* **What this exercise asks**
1/ Answer these questions from the excerpt on interrupts, one line each:
(a) How often does the timer interrupt read the temperature sensor?
(b) What hardware solution is given for the interrupt bounce issue?
(c) Which interrupt does the excerpt say should have the highest priority?
2/ Decide whether each statement agrees with the excerpt on interrupts, answering yes or no and quoting the words that settle it:
(a) A liquid level anomaly triggers External Interrupt 1.
(b) Interrupt service routines should be kept as short as possible.
(c) Implementing the system with polling would speed up the response time.
3/ List every common issue named under the heading "Common Issues and Solutions" in the excerpt on interrupts.

3. Liquid Level Anomaly Monitoring: A liquid level sensor detects an anomaly, triggering External Interrupt 2 to alarm and pause filling.
4. Temperature Monitoring: A timer interrupt reads the temperature sensor every 500ms, alarming if it exceeds the threshold.

Such a system, if implemented using polling, would not only complicate the code but also slow down the response time. With interrupts, the CPU spends most of its time executing the main program, only interrupting when specific events need to be handled.

Common Issues and Solutions

1. Interrupt Bounce Issue

When connecting mechanical buttons or switches to interrupt pins, you may encounter the issue of button bounce causing multiple interrupts to trigger from a single press.

Solutions:

// Hardware solution: RC filter circuit
// Software solution: Debounce delay or timestamp recording
if(current_time - last_interrupt_time > debounce_time)
{
    // Execute interrupt handling
    last_interrupt_time = current_time;
}

1. Interrupt Priority Confusion

When multiple interrupts occur simultaneously, improper priority settings may lead to important events not being handled in a timely manner.

Solution: Set preemption and sub-priorities reasonably. For example, the interrupt priority for the emergency stop button should be set to the highest.

1. Excessive Interrupt Handling Time

Performing time-consuming operations within an interrupt service routine can prevent other interrupts from being handled promptly.

Solution: Interrupt service routines should be as short as possible, with the main work done in the main loop.

// Incorrect example
void EXTI0_IRQHandler(void)
{
    delay_ms(500); // Serious error! Do not use delay in interrupts
    SendDataUART("Button pressed detected"); // Error! UART sending may block
}

// Correct approach
volatile uint8_t button_flag = 0;
void EXTI0_IRQHandler(void)
{
    button_flag = 1; // Only set the flag
    EXTI_ClearITPendingBit(EXTI_Line0);
}

// Handle in the main loop
void main(void)
{
    while(1)
    {
        if(button_flag)
        {
            SendDataUART("Button pressed detected");
            button_flag = 0;
        }
        // Other code...

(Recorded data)
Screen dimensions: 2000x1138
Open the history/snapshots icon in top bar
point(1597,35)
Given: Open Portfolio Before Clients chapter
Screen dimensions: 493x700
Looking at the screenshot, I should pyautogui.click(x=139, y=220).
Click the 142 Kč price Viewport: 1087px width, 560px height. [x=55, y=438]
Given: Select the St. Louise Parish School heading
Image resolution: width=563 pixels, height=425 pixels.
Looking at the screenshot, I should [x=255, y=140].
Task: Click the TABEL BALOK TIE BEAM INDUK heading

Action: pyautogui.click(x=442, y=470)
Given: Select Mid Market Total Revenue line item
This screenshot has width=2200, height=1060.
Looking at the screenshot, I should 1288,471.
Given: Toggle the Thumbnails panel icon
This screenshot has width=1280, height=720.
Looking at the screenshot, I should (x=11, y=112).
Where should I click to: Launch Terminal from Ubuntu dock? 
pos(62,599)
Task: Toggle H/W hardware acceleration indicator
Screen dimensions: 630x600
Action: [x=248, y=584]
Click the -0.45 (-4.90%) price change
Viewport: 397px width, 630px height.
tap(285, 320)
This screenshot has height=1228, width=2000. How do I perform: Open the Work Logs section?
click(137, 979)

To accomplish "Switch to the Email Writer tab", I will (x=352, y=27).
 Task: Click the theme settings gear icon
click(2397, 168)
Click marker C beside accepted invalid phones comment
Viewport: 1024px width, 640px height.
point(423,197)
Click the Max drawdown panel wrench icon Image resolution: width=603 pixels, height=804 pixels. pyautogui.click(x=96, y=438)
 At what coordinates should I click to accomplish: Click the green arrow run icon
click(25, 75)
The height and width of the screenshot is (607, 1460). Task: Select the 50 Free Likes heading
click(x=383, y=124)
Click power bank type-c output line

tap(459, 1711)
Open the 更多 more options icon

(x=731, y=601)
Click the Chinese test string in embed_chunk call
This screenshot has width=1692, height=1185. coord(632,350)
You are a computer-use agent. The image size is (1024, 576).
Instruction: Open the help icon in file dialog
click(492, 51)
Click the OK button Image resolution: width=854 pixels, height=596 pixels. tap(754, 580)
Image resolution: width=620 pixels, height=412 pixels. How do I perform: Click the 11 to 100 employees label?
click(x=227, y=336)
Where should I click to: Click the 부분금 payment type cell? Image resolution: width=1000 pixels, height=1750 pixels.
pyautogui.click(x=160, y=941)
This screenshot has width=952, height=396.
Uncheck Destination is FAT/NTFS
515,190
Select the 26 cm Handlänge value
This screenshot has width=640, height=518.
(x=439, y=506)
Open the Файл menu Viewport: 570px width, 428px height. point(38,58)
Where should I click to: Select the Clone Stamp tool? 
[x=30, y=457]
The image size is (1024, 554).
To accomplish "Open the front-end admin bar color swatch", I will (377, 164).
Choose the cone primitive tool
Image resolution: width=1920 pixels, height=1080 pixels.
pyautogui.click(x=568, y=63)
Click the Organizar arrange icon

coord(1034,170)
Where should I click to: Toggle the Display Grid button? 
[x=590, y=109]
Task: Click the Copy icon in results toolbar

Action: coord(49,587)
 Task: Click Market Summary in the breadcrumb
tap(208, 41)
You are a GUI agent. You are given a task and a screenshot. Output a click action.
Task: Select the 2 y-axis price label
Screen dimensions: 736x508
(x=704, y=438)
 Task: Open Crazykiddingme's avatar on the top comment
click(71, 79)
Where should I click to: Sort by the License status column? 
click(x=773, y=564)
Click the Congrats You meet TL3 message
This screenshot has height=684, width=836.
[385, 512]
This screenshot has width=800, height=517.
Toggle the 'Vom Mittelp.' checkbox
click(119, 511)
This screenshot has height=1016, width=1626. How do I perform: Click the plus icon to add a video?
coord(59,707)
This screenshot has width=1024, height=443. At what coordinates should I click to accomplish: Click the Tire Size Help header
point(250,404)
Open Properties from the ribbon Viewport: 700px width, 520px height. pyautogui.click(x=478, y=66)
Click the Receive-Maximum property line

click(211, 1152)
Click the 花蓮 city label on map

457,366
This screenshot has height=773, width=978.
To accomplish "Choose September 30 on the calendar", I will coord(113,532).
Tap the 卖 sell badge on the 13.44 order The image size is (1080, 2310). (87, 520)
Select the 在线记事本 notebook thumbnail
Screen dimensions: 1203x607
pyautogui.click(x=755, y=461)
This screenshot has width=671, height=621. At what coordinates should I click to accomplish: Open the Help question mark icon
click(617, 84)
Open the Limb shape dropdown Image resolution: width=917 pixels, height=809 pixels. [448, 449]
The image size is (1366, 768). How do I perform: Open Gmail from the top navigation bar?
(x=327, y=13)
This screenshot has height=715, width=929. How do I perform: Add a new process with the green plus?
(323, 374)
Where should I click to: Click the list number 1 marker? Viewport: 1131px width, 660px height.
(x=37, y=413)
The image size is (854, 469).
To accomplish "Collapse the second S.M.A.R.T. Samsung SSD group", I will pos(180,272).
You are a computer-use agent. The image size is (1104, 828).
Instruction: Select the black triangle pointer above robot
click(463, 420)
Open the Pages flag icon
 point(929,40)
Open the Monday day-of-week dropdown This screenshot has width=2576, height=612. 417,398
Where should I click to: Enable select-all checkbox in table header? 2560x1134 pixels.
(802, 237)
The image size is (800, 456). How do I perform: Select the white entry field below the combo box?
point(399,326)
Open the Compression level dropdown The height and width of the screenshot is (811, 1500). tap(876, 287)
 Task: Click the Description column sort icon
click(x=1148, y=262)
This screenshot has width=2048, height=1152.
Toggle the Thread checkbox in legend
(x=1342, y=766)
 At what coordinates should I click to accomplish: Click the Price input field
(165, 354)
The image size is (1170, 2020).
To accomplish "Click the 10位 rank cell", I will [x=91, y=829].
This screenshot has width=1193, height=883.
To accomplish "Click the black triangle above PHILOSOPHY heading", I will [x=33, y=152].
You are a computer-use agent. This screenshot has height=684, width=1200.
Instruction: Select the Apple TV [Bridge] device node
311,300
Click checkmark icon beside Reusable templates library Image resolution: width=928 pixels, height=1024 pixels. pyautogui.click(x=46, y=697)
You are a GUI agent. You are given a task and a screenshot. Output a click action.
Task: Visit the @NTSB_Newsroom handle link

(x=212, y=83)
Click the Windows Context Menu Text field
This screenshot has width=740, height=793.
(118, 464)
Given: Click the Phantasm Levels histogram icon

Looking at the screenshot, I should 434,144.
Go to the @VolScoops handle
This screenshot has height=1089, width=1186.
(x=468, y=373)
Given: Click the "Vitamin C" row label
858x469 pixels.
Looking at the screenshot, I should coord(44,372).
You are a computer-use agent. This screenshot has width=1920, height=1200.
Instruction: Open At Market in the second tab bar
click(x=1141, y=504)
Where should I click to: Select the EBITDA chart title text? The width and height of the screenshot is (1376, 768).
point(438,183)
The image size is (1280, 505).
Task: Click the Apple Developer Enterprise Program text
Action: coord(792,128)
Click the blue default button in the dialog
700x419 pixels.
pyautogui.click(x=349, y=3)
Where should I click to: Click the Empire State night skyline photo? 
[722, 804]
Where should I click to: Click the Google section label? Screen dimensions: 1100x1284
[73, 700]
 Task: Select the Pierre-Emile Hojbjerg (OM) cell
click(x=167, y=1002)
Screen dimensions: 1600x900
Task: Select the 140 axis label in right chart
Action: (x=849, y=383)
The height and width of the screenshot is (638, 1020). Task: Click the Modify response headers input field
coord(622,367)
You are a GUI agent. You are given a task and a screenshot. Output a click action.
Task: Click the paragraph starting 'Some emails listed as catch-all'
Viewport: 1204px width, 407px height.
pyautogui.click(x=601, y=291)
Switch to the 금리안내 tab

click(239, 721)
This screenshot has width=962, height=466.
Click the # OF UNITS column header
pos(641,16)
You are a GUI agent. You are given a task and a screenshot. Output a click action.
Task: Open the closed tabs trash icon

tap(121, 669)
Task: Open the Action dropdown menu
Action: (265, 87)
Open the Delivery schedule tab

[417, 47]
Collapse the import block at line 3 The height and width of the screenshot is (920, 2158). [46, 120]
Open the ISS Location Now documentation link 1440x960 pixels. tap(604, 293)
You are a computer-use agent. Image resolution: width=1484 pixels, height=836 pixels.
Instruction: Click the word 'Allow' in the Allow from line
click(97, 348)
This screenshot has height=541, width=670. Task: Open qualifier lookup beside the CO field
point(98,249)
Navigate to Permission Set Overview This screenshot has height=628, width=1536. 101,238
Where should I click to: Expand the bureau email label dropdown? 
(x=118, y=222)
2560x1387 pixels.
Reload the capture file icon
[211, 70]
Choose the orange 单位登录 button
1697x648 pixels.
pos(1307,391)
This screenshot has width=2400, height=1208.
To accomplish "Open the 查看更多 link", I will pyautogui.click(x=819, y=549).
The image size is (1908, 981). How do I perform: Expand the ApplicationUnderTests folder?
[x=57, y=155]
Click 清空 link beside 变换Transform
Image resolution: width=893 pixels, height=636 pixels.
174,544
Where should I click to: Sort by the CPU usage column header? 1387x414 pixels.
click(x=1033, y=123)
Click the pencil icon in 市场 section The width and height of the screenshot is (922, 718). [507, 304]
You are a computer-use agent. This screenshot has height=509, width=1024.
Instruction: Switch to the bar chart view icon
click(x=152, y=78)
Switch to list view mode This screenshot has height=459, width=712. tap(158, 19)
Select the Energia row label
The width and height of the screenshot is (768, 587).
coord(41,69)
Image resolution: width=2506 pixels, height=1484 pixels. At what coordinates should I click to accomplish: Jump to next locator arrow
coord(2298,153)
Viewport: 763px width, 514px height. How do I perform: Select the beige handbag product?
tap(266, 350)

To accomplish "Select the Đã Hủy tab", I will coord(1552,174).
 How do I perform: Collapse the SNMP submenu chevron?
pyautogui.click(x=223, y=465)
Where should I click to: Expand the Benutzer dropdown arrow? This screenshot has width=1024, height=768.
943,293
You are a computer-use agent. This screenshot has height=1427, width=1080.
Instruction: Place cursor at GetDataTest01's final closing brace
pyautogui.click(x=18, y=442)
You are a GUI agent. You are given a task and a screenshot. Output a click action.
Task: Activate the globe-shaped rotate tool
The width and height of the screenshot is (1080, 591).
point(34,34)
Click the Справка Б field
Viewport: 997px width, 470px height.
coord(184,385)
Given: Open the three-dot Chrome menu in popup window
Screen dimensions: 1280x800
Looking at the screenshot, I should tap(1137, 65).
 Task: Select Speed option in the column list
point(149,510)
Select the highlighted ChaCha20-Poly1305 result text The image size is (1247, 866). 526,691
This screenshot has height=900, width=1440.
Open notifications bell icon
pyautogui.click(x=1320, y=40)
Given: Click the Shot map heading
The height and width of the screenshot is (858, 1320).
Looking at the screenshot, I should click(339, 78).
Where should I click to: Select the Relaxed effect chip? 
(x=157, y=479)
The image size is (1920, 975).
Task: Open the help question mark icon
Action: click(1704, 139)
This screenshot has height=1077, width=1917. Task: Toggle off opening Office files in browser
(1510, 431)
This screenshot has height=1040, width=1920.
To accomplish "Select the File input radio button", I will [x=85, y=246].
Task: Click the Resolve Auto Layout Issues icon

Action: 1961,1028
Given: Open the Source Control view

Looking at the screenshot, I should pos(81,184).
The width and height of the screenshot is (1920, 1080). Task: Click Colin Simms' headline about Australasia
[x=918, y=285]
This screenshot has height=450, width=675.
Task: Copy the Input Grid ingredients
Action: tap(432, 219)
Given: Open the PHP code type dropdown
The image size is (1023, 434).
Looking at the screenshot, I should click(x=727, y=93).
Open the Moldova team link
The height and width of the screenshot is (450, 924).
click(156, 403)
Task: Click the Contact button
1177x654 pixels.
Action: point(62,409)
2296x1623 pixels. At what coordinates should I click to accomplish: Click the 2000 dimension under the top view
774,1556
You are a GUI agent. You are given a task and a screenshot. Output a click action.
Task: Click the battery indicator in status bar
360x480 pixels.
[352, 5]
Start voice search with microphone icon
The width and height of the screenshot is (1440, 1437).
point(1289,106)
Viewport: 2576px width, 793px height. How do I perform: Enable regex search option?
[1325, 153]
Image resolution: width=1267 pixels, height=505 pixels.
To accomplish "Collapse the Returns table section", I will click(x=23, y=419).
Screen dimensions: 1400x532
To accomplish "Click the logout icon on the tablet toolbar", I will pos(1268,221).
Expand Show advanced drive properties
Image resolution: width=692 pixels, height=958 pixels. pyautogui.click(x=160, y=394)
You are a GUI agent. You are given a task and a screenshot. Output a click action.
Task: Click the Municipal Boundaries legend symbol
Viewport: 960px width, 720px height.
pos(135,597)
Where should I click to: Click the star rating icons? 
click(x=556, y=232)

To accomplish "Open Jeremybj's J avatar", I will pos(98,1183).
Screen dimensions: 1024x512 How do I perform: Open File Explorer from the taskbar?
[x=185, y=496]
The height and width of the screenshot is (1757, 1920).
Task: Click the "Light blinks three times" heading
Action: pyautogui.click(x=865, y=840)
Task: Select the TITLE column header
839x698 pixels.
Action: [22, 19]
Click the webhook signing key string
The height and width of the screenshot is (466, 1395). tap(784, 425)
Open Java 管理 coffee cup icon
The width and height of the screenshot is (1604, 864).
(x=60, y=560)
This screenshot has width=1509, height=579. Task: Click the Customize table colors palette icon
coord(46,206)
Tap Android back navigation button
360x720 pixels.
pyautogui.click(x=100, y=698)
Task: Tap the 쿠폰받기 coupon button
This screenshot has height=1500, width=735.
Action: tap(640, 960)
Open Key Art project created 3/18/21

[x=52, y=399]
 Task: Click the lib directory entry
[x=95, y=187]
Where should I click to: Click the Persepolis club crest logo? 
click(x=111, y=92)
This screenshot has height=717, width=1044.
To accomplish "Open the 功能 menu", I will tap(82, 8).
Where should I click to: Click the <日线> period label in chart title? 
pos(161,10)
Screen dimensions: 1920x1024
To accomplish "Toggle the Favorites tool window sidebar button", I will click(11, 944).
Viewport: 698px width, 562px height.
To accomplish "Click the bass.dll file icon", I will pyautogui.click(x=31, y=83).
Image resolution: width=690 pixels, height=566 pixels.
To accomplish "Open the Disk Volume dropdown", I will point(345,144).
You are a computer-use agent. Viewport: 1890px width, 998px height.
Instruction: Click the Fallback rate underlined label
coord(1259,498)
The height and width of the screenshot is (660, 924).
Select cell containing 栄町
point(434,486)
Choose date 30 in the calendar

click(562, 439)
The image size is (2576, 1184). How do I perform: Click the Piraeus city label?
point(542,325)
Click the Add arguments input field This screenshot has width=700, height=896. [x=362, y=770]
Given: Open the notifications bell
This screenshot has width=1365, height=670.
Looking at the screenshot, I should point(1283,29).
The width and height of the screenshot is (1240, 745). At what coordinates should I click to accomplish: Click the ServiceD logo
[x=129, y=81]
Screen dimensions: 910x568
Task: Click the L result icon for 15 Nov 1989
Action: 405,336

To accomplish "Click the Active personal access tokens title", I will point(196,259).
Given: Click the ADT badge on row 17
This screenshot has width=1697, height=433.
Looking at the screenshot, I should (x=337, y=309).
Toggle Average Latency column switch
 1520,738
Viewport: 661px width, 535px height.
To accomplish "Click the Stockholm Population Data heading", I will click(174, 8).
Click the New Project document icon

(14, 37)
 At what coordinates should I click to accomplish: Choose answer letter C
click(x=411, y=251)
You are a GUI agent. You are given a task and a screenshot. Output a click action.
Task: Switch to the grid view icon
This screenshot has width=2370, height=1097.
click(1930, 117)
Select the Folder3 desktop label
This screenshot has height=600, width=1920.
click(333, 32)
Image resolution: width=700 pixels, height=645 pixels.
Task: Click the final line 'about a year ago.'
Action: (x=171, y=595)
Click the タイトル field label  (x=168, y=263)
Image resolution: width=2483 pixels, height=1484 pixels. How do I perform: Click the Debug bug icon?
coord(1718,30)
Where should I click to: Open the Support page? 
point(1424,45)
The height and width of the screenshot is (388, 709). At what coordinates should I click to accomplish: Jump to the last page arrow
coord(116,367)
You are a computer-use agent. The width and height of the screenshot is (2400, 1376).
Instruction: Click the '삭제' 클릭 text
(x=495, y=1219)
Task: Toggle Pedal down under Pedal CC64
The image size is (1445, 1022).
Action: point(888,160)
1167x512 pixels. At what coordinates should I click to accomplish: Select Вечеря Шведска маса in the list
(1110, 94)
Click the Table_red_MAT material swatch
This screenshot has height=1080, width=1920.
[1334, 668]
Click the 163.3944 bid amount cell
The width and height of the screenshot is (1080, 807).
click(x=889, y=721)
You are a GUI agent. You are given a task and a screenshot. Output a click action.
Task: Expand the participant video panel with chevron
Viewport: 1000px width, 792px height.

* **Answer list**
1/
(a) Every 500ms.
(b) An RC filter circuit.
(c) The interrupt for the emergency stop button.

2/
(a) No: "triggering External Interrupt 2 to alarm and pause filling."
(b) Yes: "Interrupt service routines should be as short as possible, with the main work done in the main loop."
(c) No: "would not only complicate the code but also slow down the response time."

3/
Interrupt Bounce Issue
Interrupt Priority Confusion
Excessive Interrupt Handling Time